• What the task requires
Keep only the lines from the start of the data through the line containing "Select the Surge", and output them exactly.

(Saved data entries)
== == ==

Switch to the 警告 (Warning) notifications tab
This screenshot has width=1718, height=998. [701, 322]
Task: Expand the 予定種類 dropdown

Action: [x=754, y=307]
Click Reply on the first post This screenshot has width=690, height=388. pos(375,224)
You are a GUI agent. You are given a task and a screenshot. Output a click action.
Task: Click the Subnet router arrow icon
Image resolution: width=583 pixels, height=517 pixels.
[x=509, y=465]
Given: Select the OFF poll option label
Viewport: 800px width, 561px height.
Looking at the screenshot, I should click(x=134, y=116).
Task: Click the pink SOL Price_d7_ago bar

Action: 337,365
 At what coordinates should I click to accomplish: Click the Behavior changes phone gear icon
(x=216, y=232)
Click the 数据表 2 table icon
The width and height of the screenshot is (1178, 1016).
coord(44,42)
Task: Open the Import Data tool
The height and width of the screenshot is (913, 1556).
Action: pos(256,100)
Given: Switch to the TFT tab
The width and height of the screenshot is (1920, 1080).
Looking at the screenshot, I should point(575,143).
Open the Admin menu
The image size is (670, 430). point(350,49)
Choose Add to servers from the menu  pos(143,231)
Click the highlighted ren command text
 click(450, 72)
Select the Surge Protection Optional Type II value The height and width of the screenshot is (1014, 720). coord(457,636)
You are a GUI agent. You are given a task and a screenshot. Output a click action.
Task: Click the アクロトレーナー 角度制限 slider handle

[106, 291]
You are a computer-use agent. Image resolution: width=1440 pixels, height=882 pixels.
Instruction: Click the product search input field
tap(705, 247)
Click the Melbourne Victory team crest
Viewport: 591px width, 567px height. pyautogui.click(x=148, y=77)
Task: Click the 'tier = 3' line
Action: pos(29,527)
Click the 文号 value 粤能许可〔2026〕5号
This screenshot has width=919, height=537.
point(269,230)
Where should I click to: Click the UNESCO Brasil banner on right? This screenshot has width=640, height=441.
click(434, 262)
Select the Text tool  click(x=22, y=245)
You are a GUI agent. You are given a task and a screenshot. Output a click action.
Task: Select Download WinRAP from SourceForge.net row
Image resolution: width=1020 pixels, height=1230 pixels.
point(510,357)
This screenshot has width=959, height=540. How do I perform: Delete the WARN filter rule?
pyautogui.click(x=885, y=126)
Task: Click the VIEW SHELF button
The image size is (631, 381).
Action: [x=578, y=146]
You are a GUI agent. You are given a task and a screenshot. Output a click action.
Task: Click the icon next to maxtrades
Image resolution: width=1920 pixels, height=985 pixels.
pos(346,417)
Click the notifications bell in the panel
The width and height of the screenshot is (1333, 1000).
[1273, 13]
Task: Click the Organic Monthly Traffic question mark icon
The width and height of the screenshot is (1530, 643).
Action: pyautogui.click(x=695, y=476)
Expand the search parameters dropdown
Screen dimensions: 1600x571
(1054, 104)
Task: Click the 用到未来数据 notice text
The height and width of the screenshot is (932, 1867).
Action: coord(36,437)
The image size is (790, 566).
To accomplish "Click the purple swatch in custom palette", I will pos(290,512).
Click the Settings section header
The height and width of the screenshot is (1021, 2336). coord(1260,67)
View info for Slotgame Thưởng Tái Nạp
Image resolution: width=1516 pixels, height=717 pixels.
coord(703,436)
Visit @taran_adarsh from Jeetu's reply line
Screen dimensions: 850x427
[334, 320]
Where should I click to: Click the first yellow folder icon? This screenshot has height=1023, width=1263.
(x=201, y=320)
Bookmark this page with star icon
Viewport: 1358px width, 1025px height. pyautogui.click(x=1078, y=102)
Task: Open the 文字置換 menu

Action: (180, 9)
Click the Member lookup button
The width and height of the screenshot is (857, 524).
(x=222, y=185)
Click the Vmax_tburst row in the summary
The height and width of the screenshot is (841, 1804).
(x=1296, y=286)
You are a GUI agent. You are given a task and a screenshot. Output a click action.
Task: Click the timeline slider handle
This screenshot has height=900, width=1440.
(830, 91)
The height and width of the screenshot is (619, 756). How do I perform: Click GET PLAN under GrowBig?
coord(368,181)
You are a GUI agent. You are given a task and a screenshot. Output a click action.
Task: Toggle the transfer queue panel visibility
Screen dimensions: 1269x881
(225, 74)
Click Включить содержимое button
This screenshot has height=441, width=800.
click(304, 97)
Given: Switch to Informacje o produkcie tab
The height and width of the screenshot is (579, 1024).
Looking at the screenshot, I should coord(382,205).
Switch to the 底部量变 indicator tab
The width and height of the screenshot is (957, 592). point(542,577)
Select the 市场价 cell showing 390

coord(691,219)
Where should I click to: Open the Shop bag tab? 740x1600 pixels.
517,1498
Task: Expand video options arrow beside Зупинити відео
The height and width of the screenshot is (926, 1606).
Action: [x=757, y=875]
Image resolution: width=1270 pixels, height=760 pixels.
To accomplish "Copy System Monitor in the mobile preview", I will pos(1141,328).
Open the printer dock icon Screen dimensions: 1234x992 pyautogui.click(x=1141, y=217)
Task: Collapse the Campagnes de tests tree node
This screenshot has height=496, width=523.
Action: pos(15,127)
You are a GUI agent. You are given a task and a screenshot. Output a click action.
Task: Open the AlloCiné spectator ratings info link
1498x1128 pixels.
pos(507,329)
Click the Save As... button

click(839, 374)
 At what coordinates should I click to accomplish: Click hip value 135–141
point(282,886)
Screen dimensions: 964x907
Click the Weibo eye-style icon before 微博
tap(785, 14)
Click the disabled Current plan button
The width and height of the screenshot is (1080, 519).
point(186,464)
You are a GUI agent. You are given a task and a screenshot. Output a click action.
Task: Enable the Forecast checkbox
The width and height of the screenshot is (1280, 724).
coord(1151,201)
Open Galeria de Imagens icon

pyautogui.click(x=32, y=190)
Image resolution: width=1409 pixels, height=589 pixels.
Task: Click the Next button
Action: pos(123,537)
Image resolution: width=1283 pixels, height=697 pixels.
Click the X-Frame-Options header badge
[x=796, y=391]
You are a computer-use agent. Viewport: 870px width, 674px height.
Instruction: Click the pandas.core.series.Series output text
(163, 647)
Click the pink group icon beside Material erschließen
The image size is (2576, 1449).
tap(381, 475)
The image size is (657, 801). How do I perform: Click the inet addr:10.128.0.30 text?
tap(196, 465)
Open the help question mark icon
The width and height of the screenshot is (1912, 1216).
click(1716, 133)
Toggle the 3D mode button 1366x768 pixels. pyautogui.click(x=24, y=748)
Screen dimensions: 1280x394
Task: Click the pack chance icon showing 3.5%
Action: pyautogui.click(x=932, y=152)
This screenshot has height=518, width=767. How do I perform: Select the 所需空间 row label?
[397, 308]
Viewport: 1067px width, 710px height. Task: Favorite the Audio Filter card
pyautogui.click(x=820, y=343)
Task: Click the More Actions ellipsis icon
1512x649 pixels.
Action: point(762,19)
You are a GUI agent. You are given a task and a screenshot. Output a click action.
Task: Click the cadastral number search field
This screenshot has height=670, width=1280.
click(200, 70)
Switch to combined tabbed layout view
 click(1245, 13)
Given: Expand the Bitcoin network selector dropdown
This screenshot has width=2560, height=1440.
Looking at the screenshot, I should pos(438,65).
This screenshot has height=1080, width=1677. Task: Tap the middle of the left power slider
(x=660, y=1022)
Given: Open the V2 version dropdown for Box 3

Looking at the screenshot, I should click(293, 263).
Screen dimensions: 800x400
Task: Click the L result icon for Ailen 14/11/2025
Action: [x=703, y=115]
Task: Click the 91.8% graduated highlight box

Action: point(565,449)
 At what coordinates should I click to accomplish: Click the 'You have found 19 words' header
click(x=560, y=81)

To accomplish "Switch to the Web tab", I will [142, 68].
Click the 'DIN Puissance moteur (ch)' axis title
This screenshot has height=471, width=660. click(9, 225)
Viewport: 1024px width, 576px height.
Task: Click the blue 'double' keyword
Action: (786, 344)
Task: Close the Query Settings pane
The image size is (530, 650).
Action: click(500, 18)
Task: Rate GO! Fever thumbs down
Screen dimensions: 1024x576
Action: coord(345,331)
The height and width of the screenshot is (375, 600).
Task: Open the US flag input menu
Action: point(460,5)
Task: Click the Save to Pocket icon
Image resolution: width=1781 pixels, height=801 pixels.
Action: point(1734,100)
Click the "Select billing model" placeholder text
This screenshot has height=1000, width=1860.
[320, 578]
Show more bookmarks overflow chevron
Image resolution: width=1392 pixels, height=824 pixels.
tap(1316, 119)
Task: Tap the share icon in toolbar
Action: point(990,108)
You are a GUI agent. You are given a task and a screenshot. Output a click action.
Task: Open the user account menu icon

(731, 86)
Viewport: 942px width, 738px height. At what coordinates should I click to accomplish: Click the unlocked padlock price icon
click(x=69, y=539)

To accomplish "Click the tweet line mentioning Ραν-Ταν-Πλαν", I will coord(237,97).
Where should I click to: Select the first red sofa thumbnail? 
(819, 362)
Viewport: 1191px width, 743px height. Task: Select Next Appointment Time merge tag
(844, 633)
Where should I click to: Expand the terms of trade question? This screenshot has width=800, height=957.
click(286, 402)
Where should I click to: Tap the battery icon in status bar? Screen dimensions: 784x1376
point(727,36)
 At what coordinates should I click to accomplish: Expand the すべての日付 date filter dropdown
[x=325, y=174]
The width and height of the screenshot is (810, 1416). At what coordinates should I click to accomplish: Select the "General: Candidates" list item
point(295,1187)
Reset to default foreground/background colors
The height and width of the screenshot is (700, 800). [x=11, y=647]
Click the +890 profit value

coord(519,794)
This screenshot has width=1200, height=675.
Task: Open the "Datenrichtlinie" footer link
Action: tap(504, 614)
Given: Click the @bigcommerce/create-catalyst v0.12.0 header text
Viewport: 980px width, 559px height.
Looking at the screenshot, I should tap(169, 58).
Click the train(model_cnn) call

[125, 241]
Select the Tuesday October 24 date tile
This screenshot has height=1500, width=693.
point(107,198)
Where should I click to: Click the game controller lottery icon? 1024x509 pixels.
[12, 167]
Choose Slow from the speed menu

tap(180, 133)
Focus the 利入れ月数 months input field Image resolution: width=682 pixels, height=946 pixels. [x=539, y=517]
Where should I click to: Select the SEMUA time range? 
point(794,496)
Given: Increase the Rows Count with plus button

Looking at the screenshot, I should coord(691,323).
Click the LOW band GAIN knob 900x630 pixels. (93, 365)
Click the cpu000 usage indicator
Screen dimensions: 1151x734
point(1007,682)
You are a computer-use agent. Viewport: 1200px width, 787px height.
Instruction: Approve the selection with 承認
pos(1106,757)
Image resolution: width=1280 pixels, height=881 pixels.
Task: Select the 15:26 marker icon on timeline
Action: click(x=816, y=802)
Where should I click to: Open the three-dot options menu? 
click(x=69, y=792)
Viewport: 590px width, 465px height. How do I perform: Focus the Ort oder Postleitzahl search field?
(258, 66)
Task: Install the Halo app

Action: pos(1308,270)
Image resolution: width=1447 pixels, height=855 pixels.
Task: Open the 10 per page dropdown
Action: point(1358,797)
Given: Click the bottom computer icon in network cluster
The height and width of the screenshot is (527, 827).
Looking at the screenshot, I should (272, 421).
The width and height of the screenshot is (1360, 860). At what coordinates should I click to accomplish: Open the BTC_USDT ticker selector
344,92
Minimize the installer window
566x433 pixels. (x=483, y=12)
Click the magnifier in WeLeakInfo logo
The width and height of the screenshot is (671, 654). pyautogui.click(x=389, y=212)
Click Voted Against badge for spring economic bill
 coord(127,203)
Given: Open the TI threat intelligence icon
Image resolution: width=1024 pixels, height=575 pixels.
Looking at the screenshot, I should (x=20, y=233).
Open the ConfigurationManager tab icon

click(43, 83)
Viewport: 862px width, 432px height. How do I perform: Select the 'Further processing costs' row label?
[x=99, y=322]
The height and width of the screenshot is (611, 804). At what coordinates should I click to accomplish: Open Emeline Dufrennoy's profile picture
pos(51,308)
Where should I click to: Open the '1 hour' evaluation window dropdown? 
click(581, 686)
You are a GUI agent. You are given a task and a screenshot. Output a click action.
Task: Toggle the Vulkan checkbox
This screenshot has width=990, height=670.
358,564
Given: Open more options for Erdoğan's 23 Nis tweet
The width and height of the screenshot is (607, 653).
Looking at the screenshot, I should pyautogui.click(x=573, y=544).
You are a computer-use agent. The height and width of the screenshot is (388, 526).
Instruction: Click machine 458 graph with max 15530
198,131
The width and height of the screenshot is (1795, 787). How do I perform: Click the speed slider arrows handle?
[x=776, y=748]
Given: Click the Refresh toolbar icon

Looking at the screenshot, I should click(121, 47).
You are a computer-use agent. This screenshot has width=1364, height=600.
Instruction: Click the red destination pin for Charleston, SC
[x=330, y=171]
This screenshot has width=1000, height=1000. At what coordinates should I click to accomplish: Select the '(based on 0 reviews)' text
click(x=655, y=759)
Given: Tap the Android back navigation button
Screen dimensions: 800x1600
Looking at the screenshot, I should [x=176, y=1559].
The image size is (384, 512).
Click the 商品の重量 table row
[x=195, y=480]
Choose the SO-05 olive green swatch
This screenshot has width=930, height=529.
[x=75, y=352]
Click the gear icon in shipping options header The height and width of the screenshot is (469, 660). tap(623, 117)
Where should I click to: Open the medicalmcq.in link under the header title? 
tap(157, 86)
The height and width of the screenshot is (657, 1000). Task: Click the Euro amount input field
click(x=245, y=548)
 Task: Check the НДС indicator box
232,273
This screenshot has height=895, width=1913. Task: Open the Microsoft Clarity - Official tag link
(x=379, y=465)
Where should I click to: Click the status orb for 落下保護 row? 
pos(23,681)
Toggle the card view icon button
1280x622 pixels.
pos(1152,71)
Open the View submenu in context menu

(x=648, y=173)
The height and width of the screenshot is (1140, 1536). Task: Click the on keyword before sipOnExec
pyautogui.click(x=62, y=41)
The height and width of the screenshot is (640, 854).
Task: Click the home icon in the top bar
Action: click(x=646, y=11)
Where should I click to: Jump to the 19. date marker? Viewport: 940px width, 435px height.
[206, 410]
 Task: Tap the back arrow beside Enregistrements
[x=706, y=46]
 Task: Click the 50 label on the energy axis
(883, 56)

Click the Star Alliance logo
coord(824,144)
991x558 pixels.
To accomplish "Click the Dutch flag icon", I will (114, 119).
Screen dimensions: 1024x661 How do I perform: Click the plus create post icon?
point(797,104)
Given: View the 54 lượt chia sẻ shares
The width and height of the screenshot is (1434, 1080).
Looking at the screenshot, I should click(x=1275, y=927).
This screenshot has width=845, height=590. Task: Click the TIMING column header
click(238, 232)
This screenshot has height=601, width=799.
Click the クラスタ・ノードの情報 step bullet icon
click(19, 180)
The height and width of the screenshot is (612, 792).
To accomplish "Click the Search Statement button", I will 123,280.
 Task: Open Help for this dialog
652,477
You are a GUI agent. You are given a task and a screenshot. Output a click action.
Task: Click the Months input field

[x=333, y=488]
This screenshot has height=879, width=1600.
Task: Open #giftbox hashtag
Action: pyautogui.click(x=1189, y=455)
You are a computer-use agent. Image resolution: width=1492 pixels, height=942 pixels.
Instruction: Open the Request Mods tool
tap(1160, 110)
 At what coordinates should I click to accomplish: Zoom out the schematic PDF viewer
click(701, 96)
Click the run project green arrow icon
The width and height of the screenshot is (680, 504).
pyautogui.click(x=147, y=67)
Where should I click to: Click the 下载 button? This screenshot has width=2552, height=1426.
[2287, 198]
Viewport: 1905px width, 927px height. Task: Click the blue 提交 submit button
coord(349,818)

== == ==

• Written answer
Switch to the 警告 (Warning) notifications tab
This screenshot has width=1718, height=998. [701, 322]
Task: Expand the 予定種類 dropdown

Action: [x=754, y=307]
Click Reply on the first post This screenshot has width=690, height=388. pos(375,224)
You are a GUI agent. You are given a task and a screenshot. Output a click action.
Task: Click the Subnet router arrow icon
Image resolution: width=583 pixels, height=517 pixels.
[x=509, y=465]
Given: Select the OFF poll option label
Viewport: 800px width, 561px height.
Looking at the screenshot, I should click(x=134, y=116).
Task: Click the pink SOL Price_d7_ago bar

Action: 337,365
 At what coordinates should I click to accomplish: Click the Behavior changes phone gear icon
(x=216, y=232)
Click the 数据表 2 table icon
The width and height of the screenshot is (1178, 1016).
coord(44,42)
Task: Open the Import Data tool
The height and width of the screenshot is (913, 1556).
Action: pos(256,100)
Given: Switch to the TFT tab
The width and height of the screenshot is (1920, 1080).
Looking at the screenshot, I should point(575,143).
Open the Admin menu
The image size is (670, 430). point(350,49)
Choose Add to servers from the menu  pos(143,231)
Click the highlighted ren command text
 click(450, 72)
Select the Surge Protection Optional Type II value The height and width of the screenshot is (1014, 720). coord(457,636)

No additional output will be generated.